## REQUEST:
Write out the data below word for word, keeping every line unchanged.

+++

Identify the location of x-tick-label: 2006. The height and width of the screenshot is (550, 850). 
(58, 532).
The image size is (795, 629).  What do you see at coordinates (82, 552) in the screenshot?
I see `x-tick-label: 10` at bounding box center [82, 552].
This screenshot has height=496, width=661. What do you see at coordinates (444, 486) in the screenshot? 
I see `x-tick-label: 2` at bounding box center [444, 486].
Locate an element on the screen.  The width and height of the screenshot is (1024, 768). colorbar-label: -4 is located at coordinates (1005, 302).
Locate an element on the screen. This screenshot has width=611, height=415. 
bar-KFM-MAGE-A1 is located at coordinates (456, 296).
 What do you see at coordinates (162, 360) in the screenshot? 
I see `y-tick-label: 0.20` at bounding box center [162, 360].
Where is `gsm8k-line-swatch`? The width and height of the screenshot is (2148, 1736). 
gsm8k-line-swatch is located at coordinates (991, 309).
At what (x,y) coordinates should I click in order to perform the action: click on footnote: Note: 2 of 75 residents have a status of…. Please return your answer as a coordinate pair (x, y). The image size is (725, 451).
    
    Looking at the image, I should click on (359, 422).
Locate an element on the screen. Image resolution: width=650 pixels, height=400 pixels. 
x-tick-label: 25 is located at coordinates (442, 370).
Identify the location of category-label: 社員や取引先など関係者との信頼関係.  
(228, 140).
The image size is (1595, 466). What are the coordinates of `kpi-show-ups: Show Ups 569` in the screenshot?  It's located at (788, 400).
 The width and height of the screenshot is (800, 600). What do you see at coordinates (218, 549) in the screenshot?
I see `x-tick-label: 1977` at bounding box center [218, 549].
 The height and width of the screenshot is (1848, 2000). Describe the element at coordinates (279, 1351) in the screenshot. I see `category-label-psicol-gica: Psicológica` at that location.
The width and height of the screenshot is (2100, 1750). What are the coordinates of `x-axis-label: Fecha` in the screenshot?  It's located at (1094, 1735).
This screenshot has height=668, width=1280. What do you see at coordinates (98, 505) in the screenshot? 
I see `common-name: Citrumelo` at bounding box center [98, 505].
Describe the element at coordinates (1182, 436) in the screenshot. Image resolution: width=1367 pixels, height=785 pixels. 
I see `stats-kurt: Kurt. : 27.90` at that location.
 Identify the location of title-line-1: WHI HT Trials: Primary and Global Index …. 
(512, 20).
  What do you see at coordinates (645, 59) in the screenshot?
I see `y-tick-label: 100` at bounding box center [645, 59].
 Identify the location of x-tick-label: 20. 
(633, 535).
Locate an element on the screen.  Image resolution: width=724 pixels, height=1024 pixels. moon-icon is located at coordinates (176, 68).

+++

## SOLUTION TO THIS TASK:
Identify the location of x-tick-label: 2006. The height and width of the screenshot is (550, 850). 
(58, 532).
The image size is (795, 629).  What do you see at coordinates (82, 552) in the screenshot?
I see `x-tick-label: 10` at bounding box center [82, 552].
This screenshot has height=496, width=661. What do you see at coordinates (444, 486) in the screenshot? 
I see `x-tick-label: 2` at bounding box center [444, 486].
Locate an element on the screen.  The width and height of the screenshot is (1024, 768). colorbar-label: -4 is located at coordinates (1005, 302).
Locate an element on the screen. This screenshot has width=611, height=415. 
bar-KFM-MAGE-A1 is located at coordinates (456, 296).
 What do you see at coordinates (162, 360) in the screenshot? 
I see `y-tick-label: 0.20` at bounding box center [162, 360].
Where is `gsm8k-line-swatch`? The width and height of the screenshot is (2148, 1736). 
gsm8k-line-swatch is located at coordinates (991, 309).
At what (x,y) coordinates should I click in order to perform the action: click on footnote: Note: 2 of 75 residents have a status of…. Please return your answer as a coordinate pair (x, y). The image size is (725, 451).
    
    Looking at the image, I should click on (359, 422).
Locate an element on the screen. Image resolution: width=650 pixels, height=400 pixels. 
x-tick-label: 25 is located at coordinates (442, 370).
Identify the location of category-label: 社員や取引先など関係者との信頼関係.  
(228, 140).
The image size is (1595, 466). What are the coordinates of `kpi-show-ups: Show Ups 569` in the screenshot?  It's located at (788, 400).
 The width and height of the screenshot is (800, 600). What do you see at coordinates (218, 549) in the screenshot?
I see `x-tick-label: 1977` at bounding box center [218, 549].
 The height and width of the screenshot is (1848, 2000). Describe the element at coordinates (279, 1351) in the screenshot. I see `category-label-psicol-gica: Psicológica` at that location.
The width and height of the screenshot is (2100, 1750). What are the coordinates of `x-axis-label: Fecha` in the screenshot?  It's located at (1094, 1735).
This screenshot has height=668, width=1280. What do you see at coordinates (98, 505) in the screenshot? 
I see `common-name: Citrumelo` at bounding box center [98, 505].
Describe the element at coordinates (1182, 436) in the screenshot. Image resolution: width=1367 pixels, height=785 pixels. 
I see `stats-kurt: Kurt. : 27.90` at that location.
 Identify the location of title-line-1: WHI HT Trials: Primary and Global Index …. 
(512, 20).
  What do you see at coordinates (645, 59) in the screenshot?
I see `y-tick-label: 100` at bounding box center [645, 59].
 Identify the location of x-tick-label: 20. 
(633, 535).
Locate an element on the screen.  Image resolution: width=724 pixels, height=1024 pixels. moon-icon is located at coordinates (176, 68).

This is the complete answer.